* [TEXTO PRESENTADO]:
►

Se trata de una lectura clasista de la realidad: la triste suerte de los pobres tiene su origen en esa división existente en la sociedad. Sobre la aristocracia, sin distinción de partidos, recae la responsabilidad de la opresión económica y política de los pobres. Sólo un proyecto igualitario, basado en la toma del poder por el pueblo, podrá extirpar de cuajo la viciosa organización social. La solución es política ya que apunta a la reorganización global de la sociedad. La distancia entre Manuel de Salas y Antonio Orihuela es enorme, aun cuando muy pocos años separan ambos escritos. El franciscano penquista puede a justo título ser considerado el primer revolucionario social de nuestra historia contemporánea. Aunque el ferviente llamado de Orihuela al bajo pueblo no tuvo eco, su mensaje quedaría en el aire, como suele ocurrir con el de un precursor.

La lucha por la independencia y la construcción de un Estado nacional, encabezada por la aristocracia criolla, no se planteó solucionar la «cuestión social» de raíz colonial. Ni las urgencias del momento ni los intereses de la clase dominante podían permitirlo. A lo más, en la concepción ilustrada de los primeros gobiernos independientes, el mejoramiento de la condición del pueblo vendría cuando creciera la riqueza del país y se extendieran «las luces» y la educación.

El triunfo estanquero-pelucón de Lircay (1830) y la instauración de la República Conservadora reforzaron la dirección aristocrática de la sociedad chilena. El disciplinamiento de los sectores populares a través de los tradicionales métodos coloniales -azote, cepo, trabajos forzados- a los que se agregaron algunos más recientes -como las jaulas rodantes atestadas de prisioneros inventadas por el ministro Diego Portales- junto al tradicional «peso de la noche» (la sumisión, atraso e ignorancia seculares del pueblo), aseguraban en Chile el orden social. Las cartas del ministro Portales a Joaquín Tocornal (16 de julio de 1832) y a Fernando Urízar Garfias (1 de abril de 1837), que aquí se incluyen, reflejan esa política. Utilizando las propias palabras del estadista las hemos titulado respectivamente El peso de la noche7 y Palo y bizcochuelo.8 No hay en ellas una reflexión global acerca de los problemas sociales; apenas unas pocas frases en medio de otros temas, pero son líneas cargadas de contenido que sintetizan la visión, el programa y los métodos del conservadurismo para hacer frente al mundo popular y asegurar el orden social.

◄

Entradas almacenadas

►

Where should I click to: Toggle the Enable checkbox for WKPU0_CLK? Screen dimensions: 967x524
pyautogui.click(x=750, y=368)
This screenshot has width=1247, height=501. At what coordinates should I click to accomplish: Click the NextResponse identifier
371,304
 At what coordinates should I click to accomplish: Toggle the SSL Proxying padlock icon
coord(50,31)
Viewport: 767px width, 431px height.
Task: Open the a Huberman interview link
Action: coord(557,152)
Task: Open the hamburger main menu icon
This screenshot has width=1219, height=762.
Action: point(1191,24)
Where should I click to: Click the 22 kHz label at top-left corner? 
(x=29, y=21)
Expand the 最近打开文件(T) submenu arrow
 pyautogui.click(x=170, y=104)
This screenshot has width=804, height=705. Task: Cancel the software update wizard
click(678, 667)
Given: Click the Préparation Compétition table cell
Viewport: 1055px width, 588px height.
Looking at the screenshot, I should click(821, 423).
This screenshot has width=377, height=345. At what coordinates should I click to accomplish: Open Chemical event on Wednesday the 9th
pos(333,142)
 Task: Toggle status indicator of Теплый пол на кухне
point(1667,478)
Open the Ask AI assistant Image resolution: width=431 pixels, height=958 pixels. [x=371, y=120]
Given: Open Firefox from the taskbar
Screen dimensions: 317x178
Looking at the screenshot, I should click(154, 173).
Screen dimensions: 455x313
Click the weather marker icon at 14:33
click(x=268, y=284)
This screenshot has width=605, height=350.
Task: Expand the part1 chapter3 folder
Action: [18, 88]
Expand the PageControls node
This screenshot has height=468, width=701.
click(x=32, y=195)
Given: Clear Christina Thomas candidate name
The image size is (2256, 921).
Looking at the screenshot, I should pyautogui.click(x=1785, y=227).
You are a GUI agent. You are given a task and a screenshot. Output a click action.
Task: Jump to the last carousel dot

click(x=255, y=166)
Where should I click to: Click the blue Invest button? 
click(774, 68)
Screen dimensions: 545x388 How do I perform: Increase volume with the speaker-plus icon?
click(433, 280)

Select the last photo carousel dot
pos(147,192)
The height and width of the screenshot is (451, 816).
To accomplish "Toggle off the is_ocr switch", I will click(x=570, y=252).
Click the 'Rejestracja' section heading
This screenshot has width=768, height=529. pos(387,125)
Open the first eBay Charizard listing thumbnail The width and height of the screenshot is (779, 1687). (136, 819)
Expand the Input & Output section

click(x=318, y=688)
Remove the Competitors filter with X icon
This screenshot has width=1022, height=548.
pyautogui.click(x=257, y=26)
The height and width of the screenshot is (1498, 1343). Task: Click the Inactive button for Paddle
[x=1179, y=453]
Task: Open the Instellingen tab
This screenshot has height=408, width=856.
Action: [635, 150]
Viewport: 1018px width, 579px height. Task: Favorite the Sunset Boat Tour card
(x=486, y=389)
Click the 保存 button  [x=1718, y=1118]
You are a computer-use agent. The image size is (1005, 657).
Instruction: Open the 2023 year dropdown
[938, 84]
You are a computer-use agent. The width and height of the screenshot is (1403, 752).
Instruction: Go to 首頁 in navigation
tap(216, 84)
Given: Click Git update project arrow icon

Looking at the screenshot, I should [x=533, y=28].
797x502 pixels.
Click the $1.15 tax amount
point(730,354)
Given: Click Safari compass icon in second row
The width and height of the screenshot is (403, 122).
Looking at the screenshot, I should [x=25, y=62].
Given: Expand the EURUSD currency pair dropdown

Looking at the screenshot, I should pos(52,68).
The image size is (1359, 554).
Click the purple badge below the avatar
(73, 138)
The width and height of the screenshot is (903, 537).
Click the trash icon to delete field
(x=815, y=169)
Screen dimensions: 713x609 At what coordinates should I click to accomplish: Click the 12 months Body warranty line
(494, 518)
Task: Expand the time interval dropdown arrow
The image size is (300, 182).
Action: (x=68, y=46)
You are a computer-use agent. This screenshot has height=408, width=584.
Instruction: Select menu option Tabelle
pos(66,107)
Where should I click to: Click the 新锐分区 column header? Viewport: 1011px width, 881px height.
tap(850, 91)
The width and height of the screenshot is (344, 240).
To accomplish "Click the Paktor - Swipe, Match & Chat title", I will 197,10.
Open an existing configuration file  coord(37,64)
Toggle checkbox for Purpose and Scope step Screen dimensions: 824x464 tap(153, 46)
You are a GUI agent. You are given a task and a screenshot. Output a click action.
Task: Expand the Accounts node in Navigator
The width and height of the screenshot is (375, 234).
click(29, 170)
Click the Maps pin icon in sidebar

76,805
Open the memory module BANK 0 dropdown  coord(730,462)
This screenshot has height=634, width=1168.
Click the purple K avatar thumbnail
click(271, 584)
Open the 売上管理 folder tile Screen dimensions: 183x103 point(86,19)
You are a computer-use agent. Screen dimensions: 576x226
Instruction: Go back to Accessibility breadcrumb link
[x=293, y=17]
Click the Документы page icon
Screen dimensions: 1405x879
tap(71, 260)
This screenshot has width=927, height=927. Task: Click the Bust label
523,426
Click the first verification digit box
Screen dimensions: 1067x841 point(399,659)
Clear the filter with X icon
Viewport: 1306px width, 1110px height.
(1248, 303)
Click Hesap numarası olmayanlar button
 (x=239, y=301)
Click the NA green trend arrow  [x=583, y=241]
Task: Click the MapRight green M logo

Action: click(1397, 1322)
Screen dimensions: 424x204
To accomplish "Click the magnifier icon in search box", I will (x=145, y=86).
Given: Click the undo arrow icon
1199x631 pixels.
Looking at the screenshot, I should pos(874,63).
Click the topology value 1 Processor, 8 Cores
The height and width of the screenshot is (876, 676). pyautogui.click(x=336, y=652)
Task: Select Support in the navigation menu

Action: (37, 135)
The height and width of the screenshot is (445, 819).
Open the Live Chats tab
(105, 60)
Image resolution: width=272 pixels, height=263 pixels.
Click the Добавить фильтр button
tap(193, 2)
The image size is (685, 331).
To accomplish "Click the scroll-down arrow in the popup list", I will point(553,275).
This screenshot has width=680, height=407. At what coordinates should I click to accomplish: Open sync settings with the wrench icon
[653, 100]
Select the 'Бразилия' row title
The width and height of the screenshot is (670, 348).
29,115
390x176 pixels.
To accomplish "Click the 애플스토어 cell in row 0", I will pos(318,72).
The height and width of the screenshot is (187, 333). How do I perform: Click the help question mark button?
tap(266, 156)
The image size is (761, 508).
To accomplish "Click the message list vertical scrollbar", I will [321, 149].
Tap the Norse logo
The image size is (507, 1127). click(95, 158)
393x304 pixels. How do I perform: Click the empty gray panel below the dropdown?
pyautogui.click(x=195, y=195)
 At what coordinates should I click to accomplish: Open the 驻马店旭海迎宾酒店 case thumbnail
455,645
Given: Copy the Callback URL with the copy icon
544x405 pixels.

◄

* [EJERCICIO PLANTEADO]: Transcriba fielmente el pasaje del texto sobre la cuestión social en Chile que comienza con "La lucha por" y continúa hasta "y la educación.".

* [RESPUESTA CORRECTA]:
La lucha por la independencia y la construcción de un Estado nacional, encabezada por la aristocracia criolla, no se planteó solucionar la «cuestión social» de raíz colonial. Ni las urgencias del momento ni los intereses de la clase dominante podían permitirlo. A lo más, en la concepción ilustrada de los primeros gobiernos independientes, el mejoramiento de la condición del pueblo vendría cuando creciera la riqueza del país y se extendieran «las luces» y la educación.